For typical problems like this, we assume $\cos\theta$ is positive, so $\sqrt{\cos^2\theta} = \cos\theta$.
Now, let's put this back into $u$:
$u = \tan^{-1}\left(\cfrac{\sin\theta}{\cos\theta}\right)$.
We know $\cfrac{\sin\theta}{\cos\theta} = \tan\theta$.
So, $u = \tan^{-1}(\tan\theta)$.
For $\tan^{-1}(\tan\theta)$, the answer is simply $\theta$ (for certain ranges of $\theta$).
Since $x = \sin\theta$, we can say $\theta = \sin^{-1}x$.
So, $u = \sin^{-1}x$. Easy, right?

**Step 2: Find $\frac{du}{dx}$**
Now that $u$ is simple, finding its derivative with respect to $x$ is a basic rule:
$\frac{du}{dx} = \frac{d}{dx}(\sin^{-1}x) = \frac{1}{\sqrt{1-x^2}}$.

**Step 3: Simplify $v$**
Let's use the same kind of substitution for $v$. Let $x = \sin\alpha$.
Then $3x-4x^3$ becomes $3\sin\alpha - 4\sin^3\alpha$.
Do you remember a famous trig identity? $3\sin\alpha - 4\sin^3\alpha$ is exactly $\sin(3\alpha)$!
So, $v = \sin^{-1}(\sin(3\alpha))$.
Just like before, $\sin^{-1}(\sin(3\alpha))$ simplifies to $3\alpha$ (for certain ranges of $\alpha$).
Since $x = \sin\alpha$, we know $\alpha = \sin^{-1}x$.
So, $v = 3\sin^{-1}x$. Look how much simpler it got!

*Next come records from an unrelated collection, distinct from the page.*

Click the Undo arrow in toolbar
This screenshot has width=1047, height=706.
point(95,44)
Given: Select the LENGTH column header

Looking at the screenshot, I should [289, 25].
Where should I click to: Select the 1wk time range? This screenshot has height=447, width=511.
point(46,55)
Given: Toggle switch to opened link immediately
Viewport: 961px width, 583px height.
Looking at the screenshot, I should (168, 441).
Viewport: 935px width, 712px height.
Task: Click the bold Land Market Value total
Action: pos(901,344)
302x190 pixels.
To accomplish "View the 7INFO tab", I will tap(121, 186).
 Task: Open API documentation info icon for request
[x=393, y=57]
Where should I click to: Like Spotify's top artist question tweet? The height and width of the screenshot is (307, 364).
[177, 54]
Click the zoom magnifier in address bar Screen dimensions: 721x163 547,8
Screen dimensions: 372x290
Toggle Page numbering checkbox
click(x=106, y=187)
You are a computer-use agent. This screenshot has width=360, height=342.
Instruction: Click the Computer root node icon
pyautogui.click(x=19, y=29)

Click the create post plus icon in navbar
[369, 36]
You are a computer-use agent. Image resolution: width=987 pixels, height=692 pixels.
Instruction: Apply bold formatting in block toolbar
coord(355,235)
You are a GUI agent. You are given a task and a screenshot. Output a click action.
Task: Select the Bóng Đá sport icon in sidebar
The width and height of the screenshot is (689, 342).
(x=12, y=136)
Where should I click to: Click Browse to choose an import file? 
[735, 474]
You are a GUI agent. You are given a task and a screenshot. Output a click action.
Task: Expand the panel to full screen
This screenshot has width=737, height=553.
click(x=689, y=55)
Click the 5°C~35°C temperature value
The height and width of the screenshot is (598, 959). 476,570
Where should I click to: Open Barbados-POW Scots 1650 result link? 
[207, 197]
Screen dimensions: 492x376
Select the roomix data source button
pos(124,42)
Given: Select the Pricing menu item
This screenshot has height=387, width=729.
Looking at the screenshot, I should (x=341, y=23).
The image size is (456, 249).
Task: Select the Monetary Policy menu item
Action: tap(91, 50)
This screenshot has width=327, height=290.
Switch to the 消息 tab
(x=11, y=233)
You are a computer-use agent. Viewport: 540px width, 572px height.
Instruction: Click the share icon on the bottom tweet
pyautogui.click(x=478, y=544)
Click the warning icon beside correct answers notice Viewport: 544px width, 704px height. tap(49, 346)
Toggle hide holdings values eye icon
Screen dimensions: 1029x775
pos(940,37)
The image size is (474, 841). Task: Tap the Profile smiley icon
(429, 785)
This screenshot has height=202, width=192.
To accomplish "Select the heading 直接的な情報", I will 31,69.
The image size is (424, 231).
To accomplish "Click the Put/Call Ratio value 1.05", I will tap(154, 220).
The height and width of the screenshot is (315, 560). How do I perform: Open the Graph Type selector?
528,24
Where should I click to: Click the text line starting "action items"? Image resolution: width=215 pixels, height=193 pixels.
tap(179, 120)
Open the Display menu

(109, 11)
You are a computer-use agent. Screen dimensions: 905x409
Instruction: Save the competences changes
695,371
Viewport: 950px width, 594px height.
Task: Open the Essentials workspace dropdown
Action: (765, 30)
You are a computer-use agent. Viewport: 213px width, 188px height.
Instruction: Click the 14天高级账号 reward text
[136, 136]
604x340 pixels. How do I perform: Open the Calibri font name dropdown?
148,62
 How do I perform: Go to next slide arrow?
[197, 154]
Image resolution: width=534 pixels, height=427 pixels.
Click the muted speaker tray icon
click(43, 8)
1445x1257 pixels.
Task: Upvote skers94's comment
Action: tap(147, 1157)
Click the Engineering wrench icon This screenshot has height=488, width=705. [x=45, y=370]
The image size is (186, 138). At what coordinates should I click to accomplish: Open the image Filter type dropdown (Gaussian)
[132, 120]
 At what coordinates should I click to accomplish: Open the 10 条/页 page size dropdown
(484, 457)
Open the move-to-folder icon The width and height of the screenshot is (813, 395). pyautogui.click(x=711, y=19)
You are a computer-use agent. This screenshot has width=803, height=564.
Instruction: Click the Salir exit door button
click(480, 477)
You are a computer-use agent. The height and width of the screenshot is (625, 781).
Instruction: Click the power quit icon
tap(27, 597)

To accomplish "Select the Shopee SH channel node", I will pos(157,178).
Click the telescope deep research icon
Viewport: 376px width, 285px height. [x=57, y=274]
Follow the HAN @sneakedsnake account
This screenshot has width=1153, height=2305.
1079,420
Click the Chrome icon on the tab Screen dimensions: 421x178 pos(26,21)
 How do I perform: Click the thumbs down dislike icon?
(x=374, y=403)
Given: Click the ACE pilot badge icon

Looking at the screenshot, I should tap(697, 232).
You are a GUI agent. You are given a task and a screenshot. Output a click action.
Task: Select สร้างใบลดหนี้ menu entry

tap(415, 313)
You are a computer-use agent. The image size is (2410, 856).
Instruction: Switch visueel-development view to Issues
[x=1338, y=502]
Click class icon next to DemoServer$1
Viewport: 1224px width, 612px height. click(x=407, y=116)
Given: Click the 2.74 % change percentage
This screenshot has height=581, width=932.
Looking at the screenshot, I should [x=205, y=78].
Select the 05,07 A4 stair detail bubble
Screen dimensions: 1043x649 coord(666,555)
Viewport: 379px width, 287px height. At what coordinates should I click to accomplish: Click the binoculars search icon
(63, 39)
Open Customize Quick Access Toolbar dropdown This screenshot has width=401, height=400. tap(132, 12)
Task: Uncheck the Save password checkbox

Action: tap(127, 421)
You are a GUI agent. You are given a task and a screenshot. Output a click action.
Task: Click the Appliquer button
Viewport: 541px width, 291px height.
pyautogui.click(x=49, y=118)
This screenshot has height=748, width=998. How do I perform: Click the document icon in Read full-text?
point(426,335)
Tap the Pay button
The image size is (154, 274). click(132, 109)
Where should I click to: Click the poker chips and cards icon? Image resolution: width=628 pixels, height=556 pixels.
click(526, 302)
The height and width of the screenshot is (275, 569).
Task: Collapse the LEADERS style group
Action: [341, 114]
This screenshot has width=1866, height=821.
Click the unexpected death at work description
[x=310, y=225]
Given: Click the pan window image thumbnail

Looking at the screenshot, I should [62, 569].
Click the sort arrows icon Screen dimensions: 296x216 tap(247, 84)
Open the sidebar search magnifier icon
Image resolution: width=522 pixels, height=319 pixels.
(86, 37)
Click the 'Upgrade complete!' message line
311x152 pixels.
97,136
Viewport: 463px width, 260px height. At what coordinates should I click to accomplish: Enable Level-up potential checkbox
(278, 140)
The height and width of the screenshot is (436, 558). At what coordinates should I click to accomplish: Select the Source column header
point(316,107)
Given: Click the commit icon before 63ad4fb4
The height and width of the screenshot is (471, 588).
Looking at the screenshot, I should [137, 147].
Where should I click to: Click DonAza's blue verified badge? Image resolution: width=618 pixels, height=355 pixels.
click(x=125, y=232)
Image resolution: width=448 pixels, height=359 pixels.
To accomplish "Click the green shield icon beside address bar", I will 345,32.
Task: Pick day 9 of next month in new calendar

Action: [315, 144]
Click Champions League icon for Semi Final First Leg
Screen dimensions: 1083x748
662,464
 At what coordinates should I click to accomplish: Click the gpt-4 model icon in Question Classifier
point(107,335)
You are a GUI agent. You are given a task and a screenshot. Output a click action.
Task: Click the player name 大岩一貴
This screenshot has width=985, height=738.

**Step 4: Find $\frac{dv}{dx}$**
Now, let's find the derivative of $v$ with respect to $x$:
$\frac{dv}{dx} = \frac{d}{dx}(3\sin^{-1}x)$.
The '3' is just a constant, so we can pull it out: $3 \cdot \frac{d}{dx}(\sin^{-1}x)$.
We already know $\frac{d}{dx}(\sin^{-1}x) = \frac{1}{\sqrt{1-x^2}}$.
So, $\frac{dv}{dx} = 3 \cdot \frac{1}{\sqrt{1-x^2}}$.

**Step 5: Calculate $\frac{du}{dv}$**
We have $\frac{du}{dx}$ and $\frac{dv}{dx}$. Now we just divide them:
$\frac{du}{dv} = \frac{du/dx}{dv/dx} = \frac{\frac{1}{\sqrt{1-x^2}}}{3 \cdot \frac{1}{\sqrt{1-x^2}}}$.
See how $\frac{1}{\sqrt{1-x^2}}$ is on both the top and the bottom? They cancel each other out!
So, $\frac{du}{dv} = \frac{1}{3}$.

And there you have it! All that fancy-looking math boiled down to a simple fraction. Pretty cool!